Education

Education Services

Noah can create re-training seminars, workshops, and conferences that teach food service professionals, and non-food service professionals alike, the ins and outs of sustainably focused food systems.

Noah conducts garden preservation workshops that show people how to preserve the bounty of gardens through techniques that include blanching and freezing, hot canning, lacto-fermentation, seed saving, herb drying, and pesto making.

Noah also works with institutional kitchen staffs to show them how to cook from scratch, source food locally, and to establish intensive recycling and composting programs.

Kids will eat a surprising number of fruits and vegetables if you demystify their nature

By showing them how they are grown, harvested and cleaned, to how they are cut up, prepared and put on a plate. They become genuinely excited to see vegetables growing in the ground and fruit sprouting from bushes and trees, and when they take ownership in the cooking process, their stubborn refusal to try new foods diminishes and they embrace a whole new world of flavors and textures.

Farm to School

Noah brings the participative cooking experience to children of all ages by showing them the cycle of food through multiple interactive teaching techniques.

In the classroom or the school garden, Noah facilitates a dialogue with students about how vegetables and fruits are planted, grown and harvested.

Interactive cooking lessons are paired with healthy recipes for seasonal salads, smoothies, hummus, soups, and local fruit desserts.

Traveling Taste Buds

Noah and fellow Chefs’ Consortium member Katrin Haldeman developed The Traveling Taste Buds program to encourage wellness and healthy eating in children and youth groups by providing hands-on cooking demonstrations in classrooms and school gardens.

The goal of the program is to teach youth about the cycle of food as it relates to a farm or garden — from how fruits and vegetables are grown and harvested to how they are cleaned and prepared.

The core objectives of the program are to educate youth about the seasonal variety and availability of fruits and vegetables, how to cook healthy recipes that will positively impact their health, and to expose them to different cultures and cuisines from around the world.

New York Community Soup Project

The New York Community Soup Project is an interactive soup demonstration that teaches students about cooking — from the school garden to the soup pot. Demonstrations are scheduled at elementary and middle schools that feature school gardens.

The goal of the demonstration is to foster unity, team building skills, fundamental cooking skills, knowledge of plant science as it relates to growing and harvesting vegetables, comprehension of chemistry and mathematics related to measuring and cooking ingredients, and an understanding of the economic, environmental, and health benefits of eating locally grown food.
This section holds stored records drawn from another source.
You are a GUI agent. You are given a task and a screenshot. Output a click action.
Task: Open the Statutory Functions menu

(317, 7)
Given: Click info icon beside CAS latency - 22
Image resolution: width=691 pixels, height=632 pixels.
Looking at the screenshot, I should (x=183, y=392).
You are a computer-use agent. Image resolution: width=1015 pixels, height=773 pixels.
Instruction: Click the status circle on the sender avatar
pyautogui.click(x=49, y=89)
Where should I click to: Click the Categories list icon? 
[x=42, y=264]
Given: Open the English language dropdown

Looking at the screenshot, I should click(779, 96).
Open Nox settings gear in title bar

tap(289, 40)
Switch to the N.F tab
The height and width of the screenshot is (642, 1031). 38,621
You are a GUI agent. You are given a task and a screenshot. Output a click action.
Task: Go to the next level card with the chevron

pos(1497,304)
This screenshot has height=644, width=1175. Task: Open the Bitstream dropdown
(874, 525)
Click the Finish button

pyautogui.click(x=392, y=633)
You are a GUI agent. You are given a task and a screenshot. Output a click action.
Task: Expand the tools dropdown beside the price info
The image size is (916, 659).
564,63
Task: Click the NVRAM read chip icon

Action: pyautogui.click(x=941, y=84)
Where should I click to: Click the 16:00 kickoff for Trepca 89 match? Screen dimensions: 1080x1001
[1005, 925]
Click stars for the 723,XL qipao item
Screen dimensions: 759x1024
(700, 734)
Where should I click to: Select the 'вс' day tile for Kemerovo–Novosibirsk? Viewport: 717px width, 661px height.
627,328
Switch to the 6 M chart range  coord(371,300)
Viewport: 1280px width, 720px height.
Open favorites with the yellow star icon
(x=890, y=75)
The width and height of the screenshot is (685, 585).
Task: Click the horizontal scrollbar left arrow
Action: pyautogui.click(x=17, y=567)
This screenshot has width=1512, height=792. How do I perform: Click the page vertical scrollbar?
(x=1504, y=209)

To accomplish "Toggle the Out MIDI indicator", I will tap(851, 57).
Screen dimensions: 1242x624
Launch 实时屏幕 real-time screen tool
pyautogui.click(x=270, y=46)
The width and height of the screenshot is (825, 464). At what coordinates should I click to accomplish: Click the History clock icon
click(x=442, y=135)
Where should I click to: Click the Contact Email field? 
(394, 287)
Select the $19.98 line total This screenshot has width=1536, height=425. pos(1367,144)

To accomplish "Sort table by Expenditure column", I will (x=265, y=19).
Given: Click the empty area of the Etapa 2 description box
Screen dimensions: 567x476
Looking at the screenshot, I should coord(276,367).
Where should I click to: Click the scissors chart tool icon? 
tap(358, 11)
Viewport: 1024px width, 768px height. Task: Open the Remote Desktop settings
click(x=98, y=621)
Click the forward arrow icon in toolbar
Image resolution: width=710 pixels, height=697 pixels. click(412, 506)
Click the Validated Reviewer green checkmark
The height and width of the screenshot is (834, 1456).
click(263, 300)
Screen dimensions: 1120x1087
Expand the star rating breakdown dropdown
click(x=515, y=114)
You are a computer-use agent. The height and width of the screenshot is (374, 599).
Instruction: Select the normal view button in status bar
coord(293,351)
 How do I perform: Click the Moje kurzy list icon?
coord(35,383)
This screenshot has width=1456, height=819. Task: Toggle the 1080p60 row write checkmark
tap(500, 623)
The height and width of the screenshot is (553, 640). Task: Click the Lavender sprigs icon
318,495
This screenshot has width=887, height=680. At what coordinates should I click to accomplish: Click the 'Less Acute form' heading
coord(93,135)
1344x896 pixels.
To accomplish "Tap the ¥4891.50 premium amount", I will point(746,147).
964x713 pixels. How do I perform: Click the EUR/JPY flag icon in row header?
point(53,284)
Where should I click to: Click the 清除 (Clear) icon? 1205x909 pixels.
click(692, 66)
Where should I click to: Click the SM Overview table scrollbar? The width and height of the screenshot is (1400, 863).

Students harvest and wash vegetables from their garden and a chef guides them through the process of making delicious and seasonal garden vegetable soups.

After the vegetables have been harvested, water is brought to a boil in a large pot and the students begin walking around the pot in a clockwise circle.

Beginning with chopped onions, celery and carrots, each student continues to add ingredients to the soup as he or she walks past the simmering pot.

Beans, lentils, tomatoes, squash, chilies, garlic, olive oil, vinegar, salt, pepper and herbs are among the many ingredients that develop into the delicious and harmonious flavors of the finished soup.